- Type: Formation
- Underlies: Black River Group, Stones River Group
- Overlies: Knox Supergroup
- Thickness: 5' to 180' at surface; 400' to 1,500' subsurface;

Lithology
- Primary: Limestone, Dolomite (rock)
- Other: Shale

Location
- Region: Kentucky; Ohio; Pennsylvania; West Virginia;
- Country: United States

Type section
- Named for: Wells Creek Basin, in Tennessee

= Wells Creek Dolomite =

Geological formation in the United States

The Wells Creek Dolomite is a geologic formation in with exposures in Kentucky, Tennessee and West Virginia. It dates back to the Ordovician period. This formation rests unconformably over the Knox Supergroup to the south and the St. Peter Sandstone to the north.

== Correlations ==
The Wells Creek correlates with several different formations in adjoining states. In Indiana it is roughly equivalent to the Dutchtown Formation. In Michigan it correlates to the Glenwood Shale. While the Wells Creek is present in far western Pennsylvania it is equivalent to the Shadow Lake Formation further ease in Pennsylvania as well as in Ontario. The Tribes Hill Formation of New York is also equivalent to the Wells Creek.

== Stratigraphy ==
The Wills Creek lies below the Black River Group to the north and Stones River Group or High Bridge Group to the south and west. It lies unconformably over the Knox Supergroup.
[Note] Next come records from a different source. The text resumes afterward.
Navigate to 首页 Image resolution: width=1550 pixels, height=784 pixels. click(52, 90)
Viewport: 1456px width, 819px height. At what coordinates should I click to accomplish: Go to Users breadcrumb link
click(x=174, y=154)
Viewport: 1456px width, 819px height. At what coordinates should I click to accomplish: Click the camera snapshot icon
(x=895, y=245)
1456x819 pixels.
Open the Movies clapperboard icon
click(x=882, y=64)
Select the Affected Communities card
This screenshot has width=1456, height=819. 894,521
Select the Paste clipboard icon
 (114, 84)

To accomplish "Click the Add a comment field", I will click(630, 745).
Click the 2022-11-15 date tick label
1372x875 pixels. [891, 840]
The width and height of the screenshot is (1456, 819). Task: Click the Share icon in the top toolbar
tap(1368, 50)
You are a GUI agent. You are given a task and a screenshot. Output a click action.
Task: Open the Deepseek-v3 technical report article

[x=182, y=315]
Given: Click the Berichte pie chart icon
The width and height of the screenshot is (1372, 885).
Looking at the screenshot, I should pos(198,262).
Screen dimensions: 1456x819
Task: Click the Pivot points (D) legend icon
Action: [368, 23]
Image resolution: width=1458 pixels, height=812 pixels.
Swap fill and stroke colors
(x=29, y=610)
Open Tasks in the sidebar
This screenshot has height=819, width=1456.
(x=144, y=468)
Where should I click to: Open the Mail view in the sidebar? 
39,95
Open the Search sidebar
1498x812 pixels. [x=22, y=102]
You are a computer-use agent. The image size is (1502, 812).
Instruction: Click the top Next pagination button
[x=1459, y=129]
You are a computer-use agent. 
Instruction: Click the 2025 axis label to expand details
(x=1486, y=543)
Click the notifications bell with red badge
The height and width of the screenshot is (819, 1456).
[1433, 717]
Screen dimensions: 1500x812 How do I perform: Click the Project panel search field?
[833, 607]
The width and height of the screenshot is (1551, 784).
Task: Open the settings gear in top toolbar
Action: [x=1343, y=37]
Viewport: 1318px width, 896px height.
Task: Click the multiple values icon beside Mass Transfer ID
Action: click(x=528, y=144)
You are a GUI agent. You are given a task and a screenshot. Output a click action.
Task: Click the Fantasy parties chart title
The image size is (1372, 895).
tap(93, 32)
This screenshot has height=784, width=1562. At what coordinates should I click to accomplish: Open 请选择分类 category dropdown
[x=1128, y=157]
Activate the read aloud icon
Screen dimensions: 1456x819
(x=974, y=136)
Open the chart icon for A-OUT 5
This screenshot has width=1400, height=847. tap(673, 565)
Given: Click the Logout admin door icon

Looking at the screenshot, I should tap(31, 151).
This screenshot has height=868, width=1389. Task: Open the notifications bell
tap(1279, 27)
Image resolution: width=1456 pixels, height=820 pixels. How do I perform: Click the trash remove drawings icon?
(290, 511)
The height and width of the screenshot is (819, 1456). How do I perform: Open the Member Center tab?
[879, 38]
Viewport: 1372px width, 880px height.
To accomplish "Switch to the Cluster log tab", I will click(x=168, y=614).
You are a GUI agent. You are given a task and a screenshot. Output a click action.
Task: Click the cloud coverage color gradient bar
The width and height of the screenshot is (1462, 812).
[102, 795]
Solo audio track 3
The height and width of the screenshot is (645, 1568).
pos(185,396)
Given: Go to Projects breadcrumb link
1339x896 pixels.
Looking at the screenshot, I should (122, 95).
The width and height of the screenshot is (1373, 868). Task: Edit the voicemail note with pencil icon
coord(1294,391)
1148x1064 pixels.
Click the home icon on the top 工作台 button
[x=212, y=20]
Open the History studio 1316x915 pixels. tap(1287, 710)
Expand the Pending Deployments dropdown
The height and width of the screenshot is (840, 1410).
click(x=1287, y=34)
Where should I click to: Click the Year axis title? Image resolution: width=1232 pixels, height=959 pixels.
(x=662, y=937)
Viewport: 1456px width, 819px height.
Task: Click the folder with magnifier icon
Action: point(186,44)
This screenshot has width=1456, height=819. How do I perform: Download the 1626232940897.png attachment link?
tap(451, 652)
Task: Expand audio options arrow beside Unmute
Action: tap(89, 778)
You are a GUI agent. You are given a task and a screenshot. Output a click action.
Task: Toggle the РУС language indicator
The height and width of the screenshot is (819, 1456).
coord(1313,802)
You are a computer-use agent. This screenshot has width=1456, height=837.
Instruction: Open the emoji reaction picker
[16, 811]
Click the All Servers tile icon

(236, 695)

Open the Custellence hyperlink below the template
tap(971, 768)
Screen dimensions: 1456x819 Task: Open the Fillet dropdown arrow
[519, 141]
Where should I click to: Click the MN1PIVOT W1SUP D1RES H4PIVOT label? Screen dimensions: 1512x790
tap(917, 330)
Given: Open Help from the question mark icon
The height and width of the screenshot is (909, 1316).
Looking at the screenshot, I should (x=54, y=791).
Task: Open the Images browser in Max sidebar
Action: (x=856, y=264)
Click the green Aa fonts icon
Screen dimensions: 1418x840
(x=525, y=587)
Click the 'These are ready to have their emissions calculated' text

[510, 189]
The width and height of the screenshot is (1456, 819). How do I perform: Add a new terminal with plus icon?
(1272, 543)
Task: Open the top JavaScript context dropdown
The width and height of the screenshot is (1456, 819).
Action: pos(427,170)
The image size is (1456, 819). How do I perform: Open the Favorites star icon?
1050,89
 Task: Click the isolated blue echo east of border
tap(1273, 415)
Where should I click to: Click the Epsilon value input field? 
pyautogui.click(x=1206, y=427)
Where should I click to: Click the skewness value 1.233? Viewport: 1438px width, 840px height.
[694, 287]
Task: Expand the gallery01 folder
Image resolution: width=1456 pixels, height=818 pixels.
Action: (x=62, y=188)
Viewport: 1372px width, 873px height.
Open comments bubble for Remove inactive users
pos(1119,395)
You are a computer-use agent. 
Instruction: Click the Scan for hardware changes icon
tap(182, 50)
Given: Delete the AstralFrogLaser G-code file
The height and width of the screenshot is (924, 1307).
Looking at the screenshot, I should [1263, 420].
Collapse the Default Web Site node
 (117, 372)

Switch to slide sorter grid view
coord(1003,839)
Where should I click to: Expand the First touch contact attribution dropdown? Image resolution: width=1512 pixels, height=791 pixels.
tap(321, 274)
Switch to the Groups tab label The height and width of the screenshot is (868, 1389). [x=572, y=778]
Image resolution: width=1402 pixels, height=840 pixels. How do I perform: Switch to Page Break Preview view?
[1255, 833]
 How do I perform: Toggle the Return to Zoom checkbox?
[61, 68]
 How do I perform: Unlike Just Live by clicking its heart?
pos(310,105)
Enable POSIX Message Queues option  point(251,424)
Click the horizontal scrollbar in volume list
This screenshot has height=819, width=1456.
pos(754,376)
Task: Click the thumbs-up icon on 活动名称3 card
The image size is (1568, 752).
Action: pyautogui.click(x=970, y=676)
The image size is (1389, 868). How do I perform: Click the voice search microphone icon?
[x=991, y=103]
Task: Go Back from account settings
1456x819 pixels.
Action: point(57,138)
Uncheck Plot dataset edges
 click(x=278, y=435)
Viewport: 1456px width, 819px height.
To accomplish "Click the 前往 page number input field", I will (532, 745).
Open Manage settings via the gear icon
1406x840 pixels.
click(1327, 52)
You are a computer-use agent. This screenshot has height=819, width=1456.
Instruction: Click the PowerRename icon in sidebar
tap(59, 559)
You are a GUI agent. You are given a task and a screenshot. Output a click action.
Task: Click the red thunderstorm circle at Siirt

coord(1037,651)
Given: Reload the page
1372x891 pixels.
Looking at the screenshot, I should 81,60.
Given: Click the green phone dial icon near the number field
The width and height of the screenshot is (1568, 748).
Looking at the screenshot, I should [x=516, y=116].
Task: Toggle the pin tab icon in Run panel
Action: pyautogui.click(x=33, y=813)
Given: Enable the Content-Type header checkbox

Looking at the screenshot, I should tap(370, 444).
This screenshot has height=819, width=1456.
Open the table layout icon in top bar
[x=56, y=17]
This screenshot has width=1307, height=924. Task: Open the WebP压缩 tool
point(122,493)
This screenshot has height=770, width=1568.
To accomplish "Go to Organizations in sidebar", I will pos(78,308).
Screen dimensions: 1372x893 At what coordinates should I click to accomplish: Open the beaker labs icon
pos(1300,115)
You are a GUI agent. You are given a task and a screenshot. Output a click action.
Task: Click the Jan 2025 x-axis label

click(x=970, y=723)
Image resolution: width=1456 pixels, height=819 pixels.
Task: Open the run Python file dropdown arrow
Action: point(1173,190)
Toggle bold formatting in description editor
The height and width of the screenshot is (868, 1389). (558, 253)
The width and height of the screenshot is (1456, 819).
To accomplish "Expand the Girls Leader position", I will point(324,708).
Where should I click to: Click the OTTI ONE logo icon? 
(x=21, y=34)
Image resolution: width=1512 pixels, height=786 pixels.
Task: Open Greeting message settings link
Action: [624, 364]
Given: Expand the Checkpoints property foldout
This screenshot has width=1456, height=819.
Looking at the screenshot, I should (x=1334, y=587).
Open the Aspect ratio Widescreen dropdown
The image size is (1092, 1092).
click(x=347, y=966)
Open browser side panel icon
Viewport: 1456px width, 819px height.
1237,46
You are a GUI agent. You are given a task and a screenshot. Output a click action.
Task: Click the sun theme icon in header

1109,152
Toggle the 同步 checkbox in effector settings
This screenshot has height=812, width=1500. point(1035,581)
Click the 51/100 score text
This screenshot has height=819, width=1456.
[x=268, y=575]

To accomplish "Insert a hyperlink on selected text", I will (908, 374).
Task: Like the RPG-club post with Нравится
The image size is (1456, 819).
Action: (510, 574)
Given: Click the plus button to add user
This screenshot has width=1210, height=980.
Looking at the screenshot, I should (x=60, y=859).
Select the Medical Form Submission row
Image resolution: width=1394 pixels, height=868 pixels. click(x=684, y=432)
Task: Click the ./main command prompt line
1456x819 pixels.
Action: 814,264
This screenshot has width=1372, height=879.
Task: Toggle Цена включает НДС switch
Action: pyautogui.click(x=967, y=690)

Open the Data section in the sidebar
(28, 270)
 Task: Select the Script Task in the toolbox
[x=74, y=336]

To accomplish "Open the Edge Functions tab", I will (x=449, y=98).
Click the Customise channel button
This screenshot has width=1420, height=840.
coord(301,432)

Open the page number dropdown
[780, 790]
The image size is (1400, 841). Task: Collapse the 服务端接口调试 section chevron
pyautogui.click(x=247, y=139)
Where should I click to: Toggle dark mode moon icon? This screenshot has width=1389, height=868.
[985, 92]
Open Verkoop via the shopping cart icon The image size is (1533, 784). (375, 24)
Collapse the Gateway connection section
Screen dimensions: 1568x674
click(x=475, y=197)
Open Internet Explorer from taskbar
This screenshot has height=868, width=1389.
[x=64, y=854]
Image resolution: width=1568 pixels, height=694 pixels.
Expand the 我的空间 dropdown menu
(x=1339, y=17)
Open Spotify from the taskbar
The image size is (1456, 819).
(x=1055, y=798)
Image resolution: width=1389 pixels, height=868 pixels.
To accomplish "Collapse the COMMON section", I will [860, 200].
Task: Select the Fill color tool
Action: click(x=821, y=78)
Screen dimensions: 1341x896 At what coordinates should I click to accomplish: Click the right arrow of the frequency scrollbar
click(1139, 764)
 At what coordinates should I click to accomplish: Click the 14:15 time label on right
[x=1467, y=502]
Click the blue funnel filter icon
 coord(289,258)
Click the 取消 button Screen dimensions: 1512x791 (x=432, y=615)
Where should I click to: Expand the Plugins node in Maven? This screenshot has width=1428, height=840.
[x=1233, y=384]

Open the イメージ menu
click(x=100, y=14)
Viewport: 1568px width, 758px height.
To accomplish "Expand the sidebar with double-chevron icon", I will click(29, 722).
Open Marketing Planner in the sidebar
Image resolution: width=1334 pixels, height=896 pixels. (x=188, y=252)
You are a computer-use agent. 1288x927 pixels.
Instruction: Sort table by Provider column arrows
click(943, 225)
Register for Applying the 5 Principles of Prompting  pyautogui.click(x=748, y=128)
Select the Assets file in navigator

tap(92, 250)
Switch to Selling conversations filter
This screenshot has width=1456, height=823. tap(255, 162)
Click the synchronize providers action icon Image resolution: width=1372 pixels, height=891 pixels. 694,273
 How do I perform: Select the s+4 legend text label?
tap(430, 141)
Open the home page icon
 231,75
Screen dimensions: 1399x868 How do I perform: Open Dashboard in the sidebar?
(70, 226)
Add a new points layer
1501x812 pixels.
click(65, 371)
The upper section of the Wills Creek is a Cherty limestone or dolomite. Thin shale and siltstone beds maybe found throughout. At the base when contact is made with the Knox, there is a breccia rubble zone. Overall the limestone in the formation is limestone is medium to dark gray and very fine to medium grained. The dolomite is light to medium dark gray, fine to medium crystalline. Where the erosional unconformity of the Knox Unconformity produced fine grained rock fragments that were incorporated into the Wills Creek above.